### [DIRECTION]
Find every line below that contains the word "Pick", and copy each of those lines. Matching is case-sensitive.

### [MATERIAL]
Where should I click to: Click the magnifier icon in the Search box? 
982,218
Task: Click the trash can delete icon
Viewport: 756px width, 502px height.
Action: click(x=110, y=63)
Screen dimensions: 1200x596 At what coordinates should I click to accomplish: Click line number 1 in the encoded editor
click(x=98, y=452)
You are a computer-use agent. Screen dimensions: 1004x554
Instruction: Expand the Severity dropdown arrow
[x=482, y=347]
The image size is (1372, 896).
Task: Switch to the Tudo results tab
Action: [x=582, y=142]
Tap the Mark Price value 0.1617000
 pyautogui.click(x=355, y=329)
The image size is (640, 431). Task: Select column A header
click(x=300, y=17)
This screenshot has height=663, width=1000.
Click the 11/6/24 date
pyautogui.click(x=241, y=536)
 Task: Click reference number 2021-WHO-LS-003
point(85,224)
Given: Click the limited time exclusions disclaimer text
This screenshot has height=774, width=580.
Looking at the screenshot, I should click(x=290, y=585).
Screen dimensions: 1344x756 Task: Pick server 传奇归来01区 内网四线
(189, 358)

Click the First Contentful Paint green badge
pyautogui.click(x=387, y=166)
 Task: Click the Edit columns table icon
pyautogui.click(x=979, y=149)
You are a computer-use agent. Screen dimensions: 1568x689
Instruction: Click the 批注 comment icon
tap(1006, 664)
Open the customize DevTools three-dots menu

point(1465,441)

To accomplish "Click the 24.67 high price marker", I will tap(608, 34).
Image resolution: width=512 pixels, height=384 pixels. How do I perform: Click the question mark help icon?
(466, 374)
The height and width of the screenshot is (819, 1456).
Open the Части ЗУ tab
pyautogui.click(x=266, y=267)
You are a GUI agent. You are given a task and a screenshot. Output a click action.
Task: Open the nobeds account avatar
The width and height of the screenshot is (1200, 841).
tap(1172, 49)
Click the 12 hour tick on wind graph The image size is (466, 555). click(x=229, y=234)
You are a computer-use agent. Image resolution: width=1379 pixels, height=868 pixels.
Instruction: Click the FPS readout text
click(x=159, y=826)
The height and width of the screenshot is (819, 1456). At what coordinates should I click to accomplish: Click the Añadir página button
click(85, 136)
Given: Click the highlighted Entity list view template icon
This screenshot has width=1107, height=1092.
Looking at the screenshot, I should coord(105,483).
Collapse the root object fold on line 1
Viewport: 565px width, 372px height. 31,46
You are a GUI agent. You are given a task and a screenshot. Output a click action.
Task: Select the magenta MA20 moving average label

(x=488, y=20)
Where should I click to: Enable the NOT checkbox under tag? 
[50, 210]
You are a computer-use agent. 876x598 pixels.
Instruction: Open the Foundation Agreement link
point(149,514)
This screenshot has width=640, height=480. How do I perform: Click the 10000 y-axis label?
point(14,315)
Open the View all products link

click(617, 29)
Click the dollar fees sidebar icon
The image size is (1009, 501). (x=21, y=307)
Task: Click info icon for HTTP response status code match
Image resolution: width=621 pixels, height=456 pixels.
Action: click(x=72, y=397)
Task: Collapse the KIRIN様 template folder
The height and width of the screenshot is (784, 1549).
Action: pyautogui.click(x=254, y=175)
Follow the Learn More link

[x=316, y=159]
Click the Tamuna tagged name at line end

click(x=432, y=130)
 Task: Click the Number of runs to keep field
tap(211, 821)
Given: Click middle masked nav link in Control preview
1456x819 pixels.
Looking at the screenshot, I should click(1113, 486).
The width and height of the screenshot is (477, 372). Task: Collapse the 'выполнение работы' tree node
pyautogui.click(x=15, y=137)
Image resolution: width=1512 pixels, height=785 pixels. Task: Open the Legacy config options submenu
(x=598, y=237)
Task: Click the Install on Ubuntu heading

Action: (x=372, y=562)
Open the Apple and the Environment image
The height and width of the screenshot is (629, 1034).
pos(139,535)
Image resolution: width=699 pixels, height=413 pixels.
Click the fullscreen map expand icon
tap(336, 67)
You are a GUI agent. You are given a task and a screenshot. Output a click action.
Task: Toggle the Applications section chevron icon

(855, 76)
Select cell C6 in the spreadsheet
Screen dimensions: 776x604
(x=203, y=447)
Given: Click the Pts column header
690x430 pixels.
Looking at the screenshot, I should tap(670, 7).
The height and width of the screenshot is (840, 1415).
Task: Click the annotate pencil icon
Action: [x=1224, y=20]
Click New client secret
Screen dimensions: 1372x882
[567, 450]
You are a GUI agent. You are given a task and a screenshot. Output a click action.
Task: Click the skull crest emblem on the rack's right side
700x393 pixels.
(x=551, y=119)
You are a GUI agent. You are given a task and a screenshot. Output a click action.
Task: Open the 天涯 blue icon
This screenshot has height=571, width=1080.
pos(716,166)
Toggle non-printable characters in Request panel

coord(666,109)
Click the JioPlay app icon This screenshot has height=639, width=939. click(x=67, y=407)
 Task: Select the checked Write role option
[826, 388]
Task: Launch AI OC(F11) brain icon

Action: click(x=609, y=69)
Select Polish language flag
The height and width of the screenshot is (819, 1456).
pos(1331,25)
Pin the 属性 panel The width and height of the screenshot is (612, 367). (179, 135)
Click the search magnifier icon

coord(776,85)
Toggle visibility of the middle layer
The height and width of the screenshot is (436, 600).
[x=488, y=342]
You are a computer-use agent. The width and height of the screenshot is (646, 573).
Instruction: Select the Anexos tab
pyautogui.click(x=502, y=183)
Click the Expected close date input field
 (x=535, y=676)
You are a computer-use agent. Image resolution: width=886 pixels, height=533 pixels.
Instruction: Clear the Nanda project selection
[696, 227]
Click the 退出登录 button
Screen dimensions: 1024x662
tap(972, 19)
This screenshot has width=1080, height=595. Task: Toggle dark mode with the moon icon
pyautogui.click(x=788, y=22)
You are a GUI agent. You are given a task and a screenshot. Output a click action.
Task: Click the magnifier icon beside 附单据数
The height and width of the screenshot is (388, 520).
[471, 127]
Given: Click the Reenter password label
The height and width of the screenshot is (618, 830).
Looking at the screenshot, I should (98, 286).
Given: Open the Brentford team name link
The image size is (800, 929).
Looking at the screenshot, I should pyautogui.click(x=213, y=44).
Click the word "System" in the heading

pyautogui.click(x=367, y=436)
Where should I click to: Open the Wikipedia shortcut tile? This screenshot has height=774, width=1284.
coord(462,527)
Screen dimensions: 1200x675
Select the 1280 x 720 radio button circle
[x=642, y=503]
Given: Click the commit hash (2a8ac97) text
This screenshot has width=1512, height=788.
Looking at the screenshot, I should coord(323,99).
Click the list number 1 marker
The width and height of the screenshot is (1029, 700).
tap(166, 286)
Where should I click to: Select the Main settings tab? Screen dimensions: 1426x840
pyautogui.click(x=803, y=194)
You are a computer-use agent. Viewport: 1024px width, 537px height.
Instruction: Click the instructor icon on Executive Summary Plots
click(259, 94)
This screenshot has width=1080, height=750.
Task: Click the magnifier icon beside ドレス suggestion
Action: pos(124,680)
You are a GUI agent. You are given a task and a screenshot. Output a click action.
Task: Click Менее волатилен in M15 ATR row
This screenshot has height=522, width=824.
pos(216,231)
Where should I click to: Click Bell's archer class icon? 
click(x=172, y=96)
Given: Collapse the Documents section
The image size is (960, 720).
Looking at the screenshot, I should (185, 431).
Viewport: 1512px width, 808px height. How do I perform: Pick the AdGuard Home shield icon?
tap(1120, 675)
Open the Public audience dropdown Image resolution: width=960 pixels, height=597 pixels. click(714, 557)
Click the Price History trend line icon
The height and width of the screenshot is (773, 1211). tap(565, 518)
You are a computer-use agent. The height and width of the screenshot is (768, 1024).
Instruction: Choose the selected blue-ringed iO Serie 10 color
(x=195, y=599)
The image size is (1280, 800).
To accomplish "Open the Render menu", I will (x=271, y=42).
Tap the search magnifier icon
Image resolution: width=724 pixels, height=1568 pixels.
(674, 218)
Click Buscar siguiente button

### [RESPONSE TO THE TASK]
Screen dimensions: 1344x756 Task: Pick server 传奇归来01区 内网四线
Viewport: 1512px width, 808px height. How do I perform: Pick the AdGuard Home shield icon?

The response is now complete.